Король Генрихъ. Мы повелѣваемъ вамъ, въ знакъ вѣрноподданичества, остановить свои смертоносныя руки и усмириться. Пожалуйста, дядя Глостэръ, прекратите эту драку.
1-й слуга. Нѣтъ, если намъ воспретятъ камни, мы будемъ нападать зубами.
2-й слуга. Дѣлайте, что только посмѣете, мы останемся все такъ-же рѣшительны (Дерутся опятъ).
Глостэръ. Вы, принадлежащіе къ моему дому, оставьте эту задорную драку и отстраните эту необычайную схватку.

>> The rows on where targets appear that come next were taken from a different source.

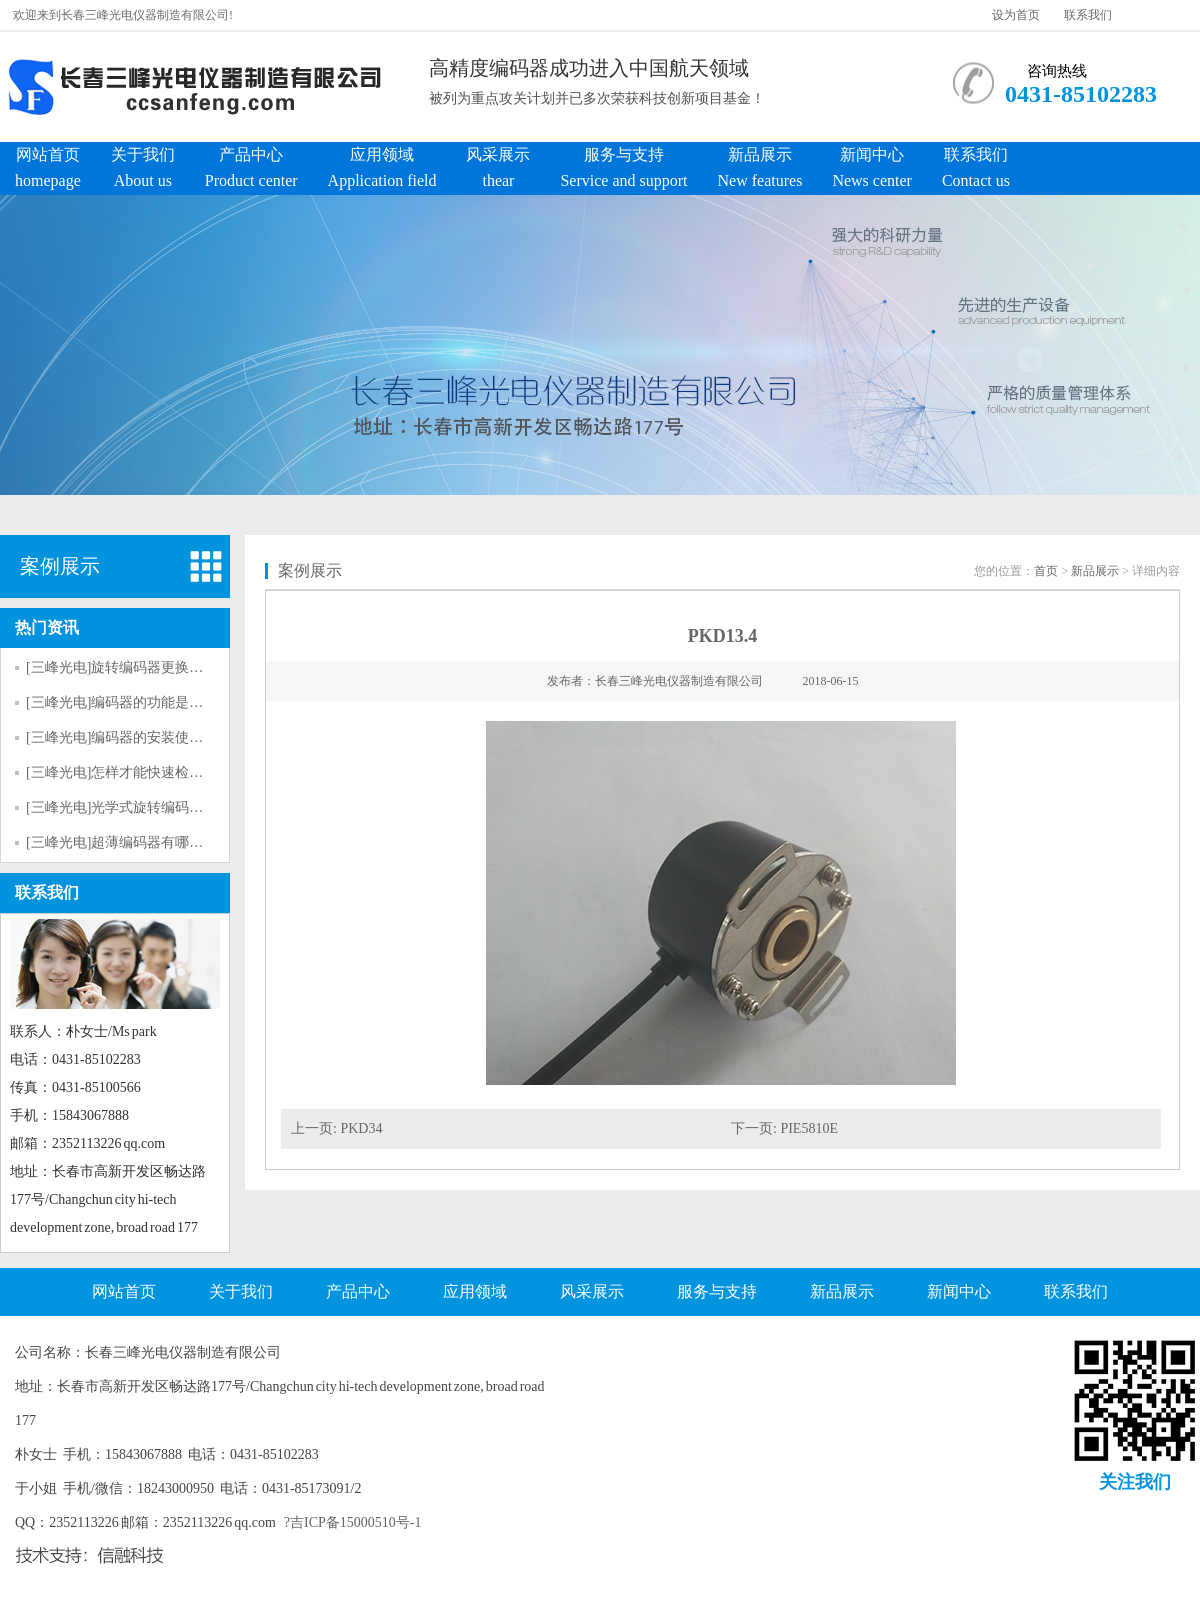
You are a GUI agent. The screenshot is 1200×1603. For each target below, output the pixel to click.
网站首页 (124, 1291)
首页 (1046, 571)
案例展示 (60, 566)
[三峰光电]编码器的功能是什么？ (128, 702)
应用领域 (475, 1291)
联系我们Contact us (976, 167)
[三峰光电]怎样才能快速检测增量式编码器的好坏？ (184, 772)
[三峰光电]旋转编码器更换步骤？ (128, 667)
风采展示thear (498, 167)
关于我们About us (143, 167)
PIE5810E (809, 1128)
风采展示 (592, 1291)
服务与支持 (717, 1291)
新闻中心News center (872, 167)
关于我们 (241, 1291)
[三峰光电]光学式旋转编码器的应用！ (142, 807)
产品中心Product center (251, 167)
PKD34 (361, 1128)
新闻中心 (959, 1291)
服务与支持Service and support (623, 167)
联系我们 (1088, 15)
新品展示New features (760, 167)
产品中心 (358, 1291)
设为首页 (1016, 15)
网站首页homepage (48, 167)
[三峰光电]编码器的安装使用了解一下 (142, 737)
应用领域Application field (382, 167)
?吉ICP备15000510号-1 (355, 1522)
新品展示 (1095, 571)
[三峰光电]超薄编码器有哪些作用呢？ (142, 842)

1-й слуга. Милордъ, мы знаемъ вашу свѣтлость за человѣка прямаго и справедливаго и, по своему царскому происхожденію, ничѣмъ не уступающаго никому, кромѣ его величества; но скорѣе, чѣмъ потерпѣть, чтобы такой государь, такой заботливый отецъ общественнаго блага былъ оскорбленъ какимъ-нибудь «чернильною строкою», мы всѣ, наши жены и дѣти, будемъ биться и предадимъ свои тѣла на убіеніе врагамъ.
2-й слуга. Да, и даже обрѣзки ногтей нашихъ вскопаютъ поле битвы, когда мы уже будемъ мертвы (Дерутся опятъ).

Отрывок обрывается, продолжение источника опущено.